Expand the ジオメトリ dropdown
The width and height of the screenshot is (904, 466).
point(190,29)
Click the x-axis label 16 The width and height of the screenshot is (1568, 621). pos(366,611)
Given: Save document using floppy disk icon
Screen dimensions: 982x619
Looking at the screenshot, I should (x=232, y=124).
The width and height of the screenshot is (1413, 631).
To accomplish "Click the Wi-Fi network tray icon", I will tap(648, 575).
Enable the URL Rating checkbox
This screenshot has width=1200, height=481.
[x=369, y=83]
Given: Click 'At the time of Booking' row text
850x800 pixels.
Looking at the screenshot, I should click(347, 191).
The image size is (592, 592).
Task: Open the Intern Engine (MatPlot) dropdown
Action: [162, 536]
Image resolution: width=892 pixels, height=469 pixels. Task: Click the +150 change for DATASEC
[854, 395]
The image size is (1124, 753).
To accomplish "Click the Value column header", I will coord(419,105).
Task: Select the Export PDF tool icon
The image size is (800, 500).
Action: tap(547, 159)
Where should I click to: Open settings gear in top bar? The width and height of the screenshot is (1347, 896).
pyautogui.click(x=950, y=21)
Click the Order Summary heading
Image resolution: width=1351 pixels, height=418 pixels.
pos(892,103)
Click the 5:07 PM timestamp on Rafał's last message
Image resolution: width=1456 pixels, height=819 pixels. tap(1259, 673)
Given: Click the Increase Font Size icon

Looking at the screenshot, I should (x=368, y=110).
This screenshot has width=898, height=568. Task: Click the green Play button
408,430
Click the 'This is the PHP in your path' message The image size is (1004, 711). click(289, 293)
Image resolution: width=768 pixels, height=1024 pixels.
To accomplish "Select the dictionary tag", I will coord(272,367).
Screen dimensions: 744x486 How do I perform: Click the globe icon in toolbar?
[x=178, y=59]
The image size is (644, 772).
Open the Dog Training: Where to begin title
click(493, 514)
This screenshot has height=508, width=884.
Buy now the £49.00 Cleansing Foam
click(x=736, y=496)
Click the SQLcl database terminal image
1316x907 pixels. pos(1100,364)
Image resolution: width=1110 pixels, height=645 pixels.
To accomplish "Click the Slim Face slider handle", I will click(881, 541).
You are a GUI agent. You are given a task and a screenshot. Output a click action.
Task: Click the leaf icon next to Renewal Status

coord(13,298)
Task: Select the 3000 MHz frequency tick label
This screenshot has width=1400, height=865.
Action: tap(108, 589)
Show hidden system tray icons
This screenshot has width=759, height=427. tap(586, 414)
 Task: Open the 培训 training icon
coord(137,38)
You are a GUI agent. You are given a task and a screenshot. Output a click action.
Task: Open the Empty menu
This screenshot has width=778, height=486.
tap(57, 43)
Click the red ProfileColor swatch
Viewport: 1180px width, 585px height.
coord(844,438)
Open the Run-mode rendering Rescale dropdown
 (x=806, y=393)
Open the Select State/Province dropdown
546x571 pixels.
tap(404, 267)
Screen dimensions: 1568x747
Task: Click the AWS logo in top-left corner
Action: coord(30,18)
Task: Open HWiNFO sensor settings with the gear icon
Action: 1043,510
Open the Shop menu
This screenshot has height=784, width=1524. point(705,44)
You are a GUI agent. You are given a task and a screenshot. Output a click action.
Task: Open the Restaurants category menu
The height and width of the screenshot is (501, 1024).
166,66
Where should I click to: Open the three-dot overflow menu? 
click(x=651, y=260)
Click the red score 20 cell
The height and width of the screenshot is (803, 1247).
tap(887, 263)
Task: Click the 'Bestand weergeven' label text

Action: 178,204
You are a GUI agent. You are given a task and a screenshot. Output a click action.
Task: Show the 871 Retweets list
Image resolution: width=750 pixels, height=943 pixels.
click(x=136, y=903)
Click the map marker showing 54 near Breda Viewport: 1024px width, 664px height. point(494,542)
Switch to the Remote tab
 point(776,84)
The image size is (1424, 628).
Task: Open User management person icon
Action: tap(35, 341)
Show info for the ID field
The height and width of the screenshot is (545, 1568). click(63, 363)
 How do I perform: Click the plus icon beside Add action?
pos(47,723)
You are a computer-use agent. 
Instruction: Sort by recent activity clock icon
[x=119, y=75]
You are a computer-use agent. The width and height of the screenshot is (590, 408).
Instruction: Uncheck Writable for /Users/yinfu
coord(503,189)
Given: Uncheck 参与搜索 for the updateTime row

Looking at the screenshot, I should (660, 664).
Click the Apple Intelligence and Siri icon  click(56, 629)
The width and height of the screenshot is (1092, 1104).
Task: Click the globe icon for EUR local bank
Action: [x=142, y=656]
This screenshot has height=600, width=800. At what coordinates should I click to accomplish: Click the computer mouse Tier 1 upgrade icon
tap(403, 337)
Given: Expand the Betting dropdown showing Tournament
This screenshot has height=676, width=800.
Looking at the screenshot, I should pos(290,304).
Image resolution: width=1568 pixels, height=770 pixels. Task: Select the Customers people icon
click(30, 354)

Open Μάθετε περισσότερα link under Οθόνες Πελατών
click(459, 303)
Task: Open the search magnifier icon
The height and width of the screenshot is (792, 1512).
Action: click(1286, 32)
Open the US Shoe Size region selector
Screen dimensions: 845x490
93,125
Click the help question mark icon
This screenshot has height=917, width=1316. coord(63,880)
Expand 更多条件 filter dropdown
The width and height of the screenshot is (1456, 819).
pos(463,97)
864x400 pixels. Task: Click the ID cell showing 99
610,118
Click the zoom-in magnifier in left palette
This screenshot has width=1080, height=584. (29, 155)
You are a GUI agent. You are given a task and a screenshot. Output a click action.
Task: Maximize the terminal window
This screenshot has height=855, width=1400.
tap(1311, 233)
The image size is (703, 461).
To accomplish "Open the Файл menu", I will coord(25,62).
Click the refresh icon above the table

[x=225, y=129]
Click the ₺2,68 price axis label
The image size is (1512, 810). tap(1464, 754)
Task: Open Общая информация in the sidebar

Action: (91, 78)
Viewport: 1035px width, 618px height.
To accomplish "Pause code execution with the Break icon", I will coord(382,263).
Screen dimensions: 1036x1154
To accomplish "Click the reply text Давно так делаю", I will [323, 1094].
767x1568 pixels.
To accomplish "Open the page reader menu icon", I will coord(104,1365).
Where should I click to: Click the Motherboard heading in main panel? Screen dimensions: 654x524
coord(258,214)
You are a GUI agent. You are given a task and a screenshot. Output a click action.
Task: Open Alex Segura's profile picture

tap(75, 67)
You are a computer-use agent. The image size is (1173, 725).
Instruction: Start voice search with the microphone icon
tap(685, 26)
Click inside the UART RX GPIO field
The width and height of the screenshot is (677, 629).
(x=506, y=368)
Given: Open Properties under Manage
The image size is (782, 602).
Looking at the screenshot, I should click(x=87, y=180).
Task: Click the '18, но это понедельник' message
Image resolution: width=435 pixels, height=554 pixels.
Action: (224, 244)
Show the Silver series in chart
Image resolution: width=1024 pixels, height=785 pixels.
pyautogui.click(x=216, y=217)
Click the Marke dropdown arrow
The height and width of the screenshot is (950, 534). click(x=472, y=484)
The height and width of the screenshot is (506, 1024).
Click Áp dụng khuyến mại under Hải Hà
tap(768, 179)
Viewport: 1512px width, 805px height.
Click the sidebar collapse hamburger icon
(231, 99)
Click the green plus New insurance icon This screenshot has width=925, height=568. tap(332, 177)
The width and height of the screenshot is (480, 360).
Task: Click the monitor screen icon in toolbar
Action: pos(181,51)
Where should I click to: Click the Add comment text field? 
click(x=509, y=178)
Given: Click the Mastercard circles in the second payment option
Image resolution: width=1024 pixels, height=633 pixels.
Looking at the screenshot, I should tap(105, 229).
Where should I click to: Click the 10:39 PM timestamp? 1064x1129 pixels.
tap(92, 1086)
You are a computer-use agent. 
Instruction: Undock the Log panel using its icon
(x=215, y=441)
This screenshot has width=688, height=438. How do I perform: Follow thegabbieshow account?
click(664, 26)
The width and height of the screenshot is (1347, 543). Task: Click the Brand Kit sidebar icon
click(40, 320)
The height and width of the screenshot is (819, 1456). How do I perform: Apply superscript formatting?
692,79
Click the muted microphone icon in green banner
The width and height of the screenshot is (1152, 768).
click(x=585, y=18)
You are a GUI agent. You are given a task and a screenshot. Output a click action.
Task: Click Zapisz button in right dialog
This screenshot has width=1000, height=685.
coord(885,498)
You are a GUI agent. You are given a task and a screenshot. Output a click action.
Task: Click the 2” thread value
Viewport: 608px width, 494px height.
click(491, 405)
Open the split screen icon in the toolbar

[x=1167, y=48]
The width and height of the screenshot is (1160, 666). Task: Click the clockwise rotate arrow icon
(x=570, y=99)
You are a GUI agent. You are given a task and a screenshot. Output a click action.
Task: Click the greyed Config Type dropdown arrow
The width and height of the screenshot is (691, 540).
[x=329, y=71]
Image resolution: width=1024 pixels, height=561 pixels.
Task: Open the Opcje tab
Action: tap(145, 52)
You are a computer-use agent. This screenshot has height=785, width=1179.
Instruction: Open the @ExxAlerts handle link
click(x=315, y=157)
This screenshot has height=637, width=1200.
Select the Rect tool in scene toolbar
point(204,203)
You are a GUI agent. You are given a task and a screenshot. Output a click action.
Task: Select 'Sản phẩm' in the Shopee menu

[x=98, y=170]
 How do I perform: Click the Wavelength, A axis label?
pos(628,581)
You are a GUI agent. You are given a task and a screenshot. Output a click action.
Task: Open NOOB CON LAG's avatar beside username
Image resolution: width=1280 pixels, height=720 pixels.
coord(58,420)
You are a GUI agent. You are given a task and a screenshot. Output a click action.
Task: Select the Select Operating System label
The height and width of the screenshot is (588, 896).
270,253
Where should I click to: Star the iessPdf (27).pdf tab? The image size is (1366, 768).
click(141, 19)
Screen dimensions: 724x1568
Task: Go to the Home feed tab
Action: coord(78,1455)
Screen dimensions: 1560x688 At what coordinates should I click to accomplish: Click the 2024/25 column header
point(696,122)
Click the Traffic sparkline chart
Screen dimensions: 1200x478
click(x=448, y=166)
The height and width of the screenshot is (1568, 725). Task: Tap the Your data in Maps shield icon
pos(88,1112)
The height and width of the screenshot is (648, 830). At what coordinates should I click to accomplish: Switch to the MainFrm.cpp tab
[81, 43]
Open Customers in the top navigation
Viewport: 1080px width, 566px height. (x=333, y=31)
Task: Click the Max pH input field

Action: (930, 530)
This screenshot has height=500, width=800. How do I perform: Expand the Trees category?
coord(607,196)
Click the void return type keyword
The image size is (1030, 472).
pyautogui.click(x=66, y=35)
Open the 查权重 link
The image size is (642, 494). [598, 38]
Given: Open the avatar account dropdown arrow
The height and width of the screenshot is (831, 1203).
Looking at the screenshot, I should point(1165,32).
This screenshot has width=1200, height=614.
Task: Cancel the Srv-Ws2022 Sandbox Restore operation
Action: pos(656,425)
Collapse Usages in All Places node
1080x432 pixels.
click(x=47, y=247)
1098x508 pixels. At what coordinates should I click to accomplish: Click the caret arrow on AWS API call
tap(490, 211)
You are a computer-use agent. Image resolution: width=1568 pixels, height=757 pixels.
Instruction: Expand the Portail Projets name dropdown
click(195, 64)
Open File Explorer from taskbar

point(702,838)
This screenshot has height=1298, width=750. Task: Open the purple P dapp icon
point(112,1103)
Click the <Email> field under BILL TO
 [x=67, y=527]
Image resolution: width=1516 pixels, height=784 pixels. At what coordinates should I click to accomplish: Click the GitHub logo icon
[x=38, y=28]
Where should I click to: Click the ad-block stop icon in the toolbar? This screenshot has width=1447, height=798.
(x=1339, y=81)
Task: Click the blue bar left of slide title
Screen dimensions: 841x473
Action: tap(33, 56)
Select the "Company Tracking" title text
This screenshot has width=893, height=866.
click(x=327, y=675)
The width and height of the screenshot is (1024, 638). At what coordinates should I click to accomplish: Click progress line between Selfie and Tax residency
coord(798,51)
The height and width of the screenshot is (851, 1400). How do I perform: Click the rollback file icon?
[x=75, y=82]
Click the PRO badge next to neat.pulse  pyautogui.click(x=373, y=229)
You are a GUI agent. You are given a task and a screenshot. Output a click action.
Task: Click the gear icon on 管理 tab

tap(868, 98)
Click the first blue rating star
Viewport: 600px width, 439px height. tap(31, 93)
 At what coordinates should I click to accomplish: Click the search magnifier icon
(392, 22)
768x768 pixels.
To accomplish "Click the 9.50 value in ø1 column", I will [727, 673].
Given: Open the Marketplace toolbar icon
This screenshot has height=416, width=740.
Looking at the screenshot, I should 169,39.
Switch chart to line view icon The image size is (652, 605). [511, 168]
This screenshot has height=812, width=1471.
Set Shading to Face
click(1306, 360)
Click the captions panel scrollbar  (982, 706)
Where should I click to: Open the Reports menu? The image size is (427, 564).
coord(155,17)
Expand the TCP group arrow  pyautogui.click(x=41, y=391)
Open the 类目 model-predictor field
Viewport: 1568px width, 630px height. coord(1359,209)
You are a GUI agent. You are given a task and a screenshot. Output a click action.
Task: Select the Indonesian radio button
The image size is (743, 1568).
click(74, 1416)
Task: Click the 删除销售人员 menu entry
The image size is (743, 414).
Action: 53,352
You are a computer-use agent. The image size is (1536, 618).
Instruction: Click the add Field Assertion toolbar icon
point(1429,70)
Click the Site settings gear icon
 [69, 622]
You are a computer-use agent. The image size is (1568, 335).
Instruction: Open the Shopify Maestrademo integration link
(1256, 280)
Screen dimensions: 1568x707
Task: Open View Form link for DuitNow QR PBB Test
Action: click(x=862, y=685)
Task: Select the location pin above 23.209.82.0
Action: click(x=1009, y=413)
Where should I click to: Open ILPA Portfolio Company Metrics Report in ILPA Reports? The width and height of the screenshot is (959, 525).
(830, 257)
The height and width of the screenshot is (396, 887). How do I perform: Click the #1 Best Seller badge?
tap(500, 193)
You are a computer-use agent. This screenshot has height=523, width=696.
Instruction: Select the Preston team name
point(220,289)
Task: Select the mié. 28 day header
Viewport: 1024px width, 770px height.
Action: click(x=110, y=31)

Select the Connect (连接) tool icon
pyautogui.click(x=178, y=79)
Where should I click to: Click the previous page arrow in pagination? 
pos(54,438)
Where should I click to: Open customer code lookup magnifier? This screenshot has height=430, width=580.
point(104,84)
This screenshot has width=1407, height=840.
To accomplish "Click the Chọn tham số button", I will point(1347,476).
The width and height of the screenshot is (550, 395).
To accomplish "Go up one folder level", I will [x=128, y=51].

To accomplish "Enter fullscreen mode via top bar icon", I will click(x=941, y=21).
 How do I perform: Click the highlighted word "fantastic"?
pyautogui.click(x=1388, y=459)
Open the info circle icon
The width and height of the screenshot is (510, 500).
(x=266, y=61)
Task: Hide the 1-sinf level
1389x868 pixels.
= = =
Output, and output only, the lines from the one containing "You are a computer-use agent. The image size is (1536, 618)." through the last line of the data above.

**TASK ANSWER:**
You are a computer-use agent. The image size is (1536, 618).
Instruction: Click the add Field Assertion toolbar icon
point(1429,70)
Click the Site settings gear icon
 [69, 622]
You are a computer-use agent. The image size is (1568, 335).
Instruction: Open the Shopify Maestrademo integration link
(1256, 280)
Screen dimensions: 1568x707
Task: Open View Form link for DuitNow QR PBB Test
Action: click(x=862, y=685)
Task: Select the location pin above 23.209.82.0
Action: click(x=1009, y=413)
Where should I click to: Open ILPA Portfolio Company Metrics Report in ILPA Reports? The width and height of the screenshot is (959, 525).
(830, 257)
The height and width of the screenshot is (396, 887). How do I perform: Click the #1 Best Seller badge?
tap(500, 193)
You are a computer-use agent. This screenshot has height=523, width=696.
Instruction: Select the Preston team name
point(220,289)
Task: Select the mié. 28 day header
Viewport: 1024px width, 770px height.
Action: click(x=110, y=31)

Select the Connect (连接) tool icon
pyautogui.click(x=178, y=79)
Where should I click to: Click the previous page arrow in pagination? 
pos(54,438)
Where should I click to: Open customer code lookup magnifier? This screenshot has height=430, width=580.
point(104,84)
This screenshot has width=1407, height=840.
To accomplish "Click the Chọn tham số button", I will point(1347,476).
The width and height of the screenshot is (550, 395).
To accomplish "Go up one folder level", I will [x=128, y=51].

To accomplish "Enter fullscreen mode via top bar icon", I will click(x=941, y=21).
 How do I perform: Click the highlighted word "fantastic"?
pyautogui.click(x=1388, y=459)
Open the info circle icon
The width and height of the screenshot is (510, 500).
(x=266, y=61)
Task: Hide the 1-sinf level
1389x868 pixels.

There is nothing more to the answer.